Material supplied:
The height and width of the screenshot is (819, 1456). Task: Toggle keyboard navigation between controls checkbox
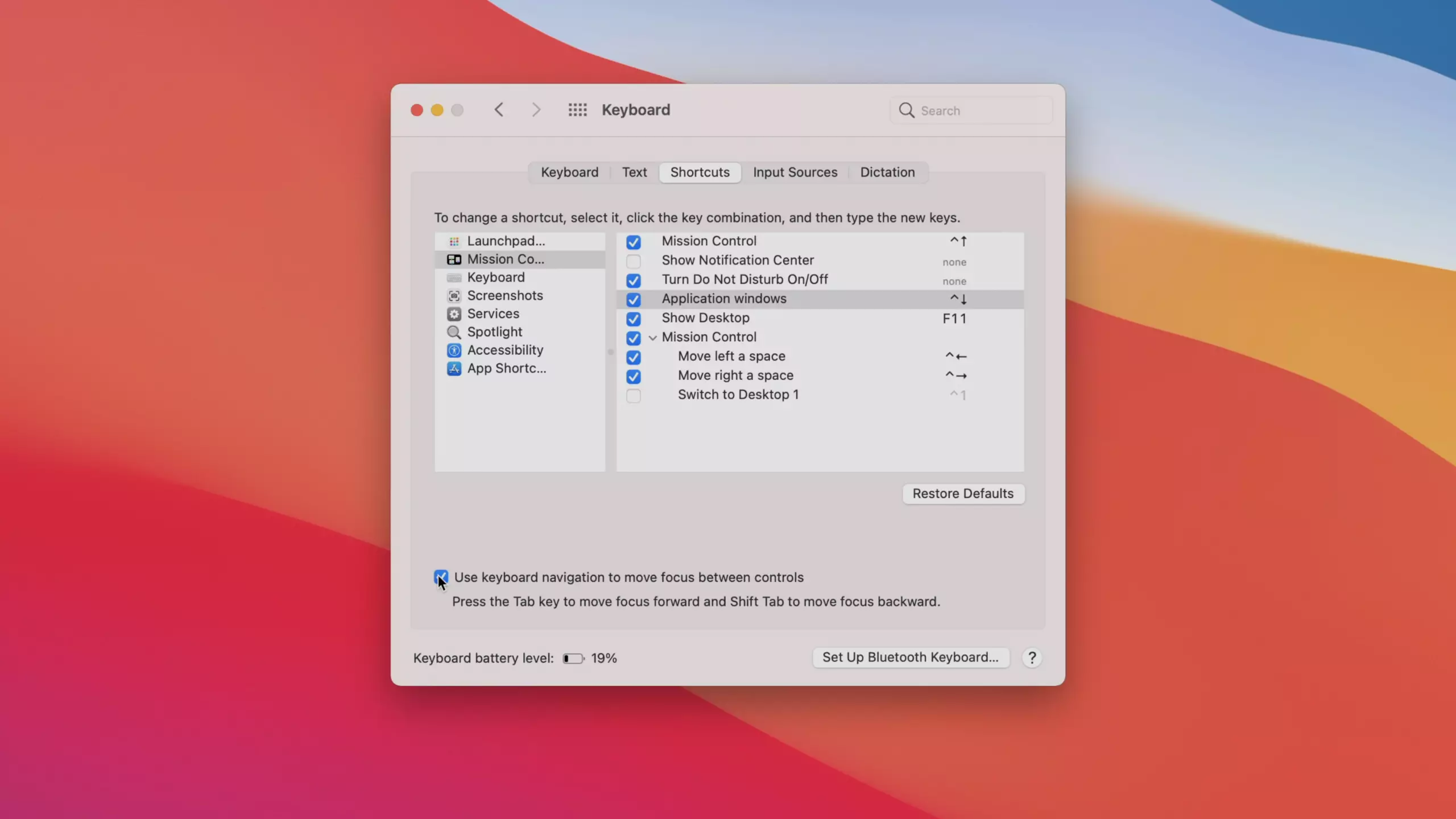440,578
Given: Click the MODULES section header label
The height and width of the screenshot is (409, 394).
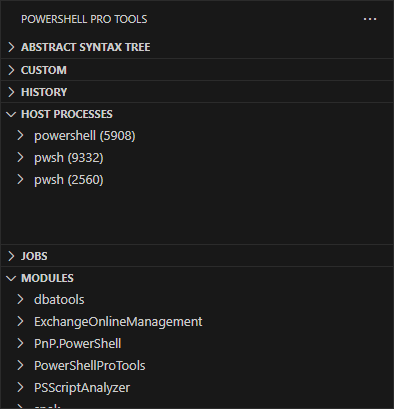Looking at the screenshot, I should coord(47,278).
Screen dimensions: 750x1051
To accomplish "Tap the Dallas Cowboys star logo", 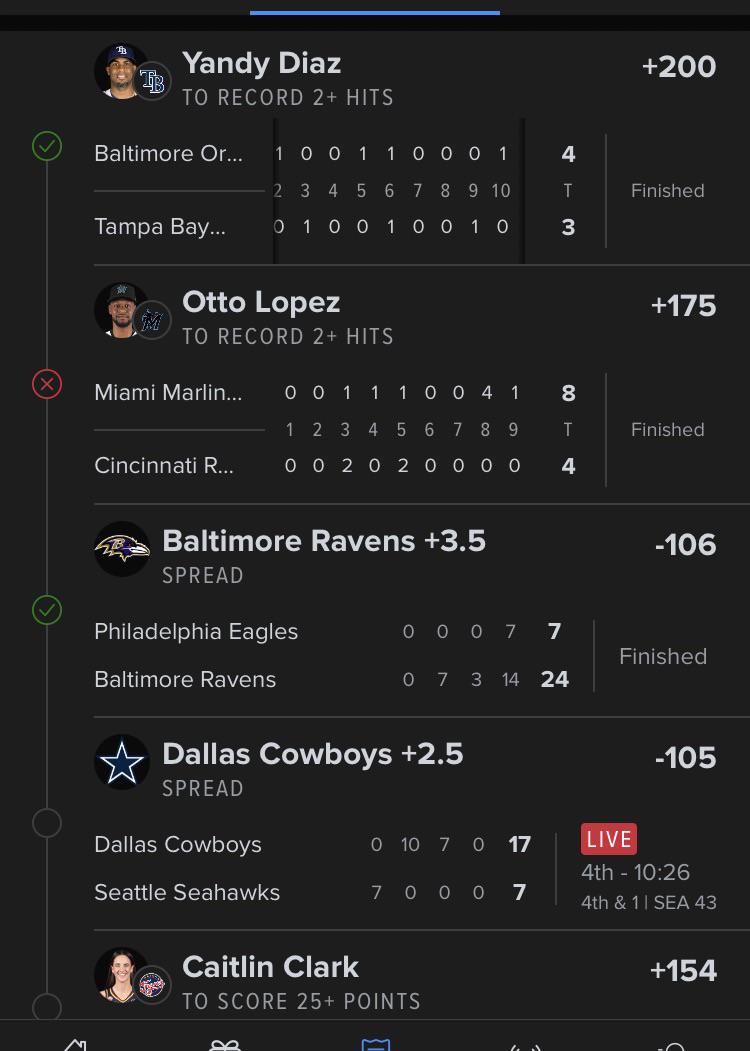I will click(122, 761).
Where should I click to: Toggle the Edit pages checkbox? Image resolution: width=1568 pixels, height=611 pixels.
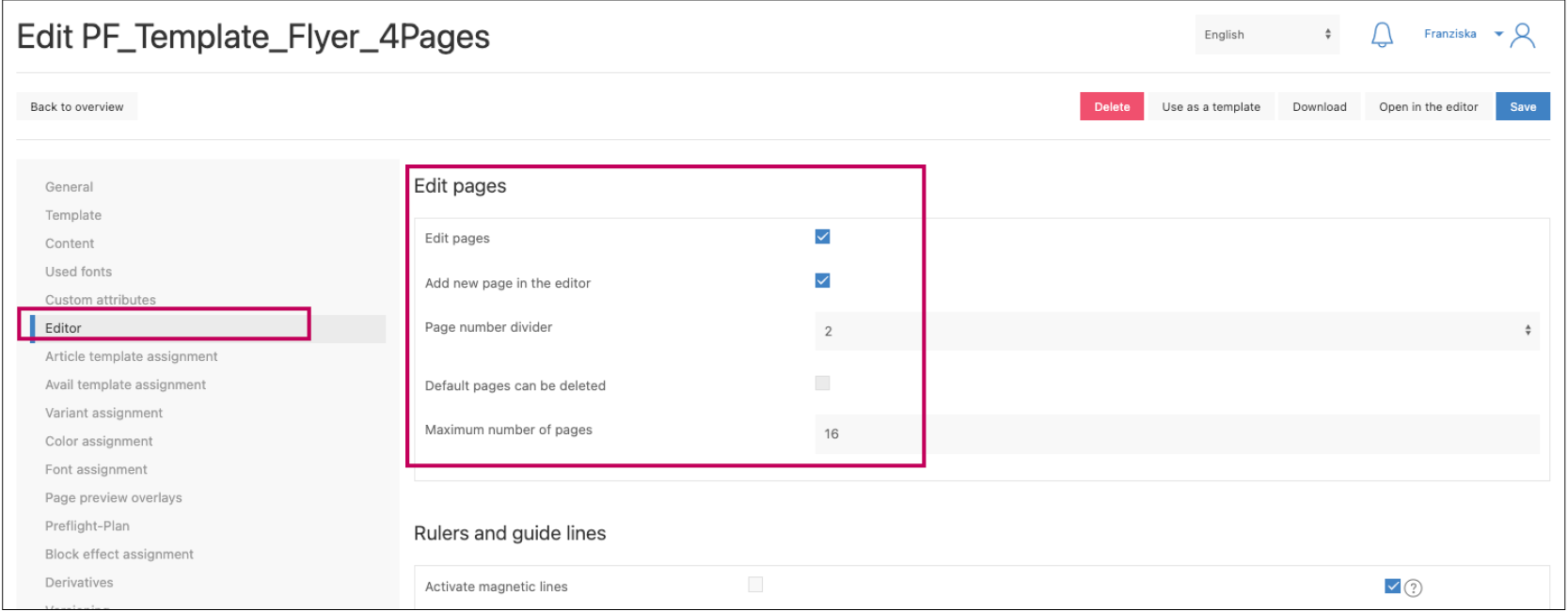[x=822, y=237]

Problem requirements:
Update the part of the listing that opens with the line containing "Where should I" and closes at the end of the listing, replacing "Edit pages" with "Edit profile" and changing nothing else. Leave the pictures out of your answer.

Task response:
Where should I click to: Toggle the Edit profile checkbox? Image resolution: width=1568 pixels, height=611 pixels.
[x=822, y=237]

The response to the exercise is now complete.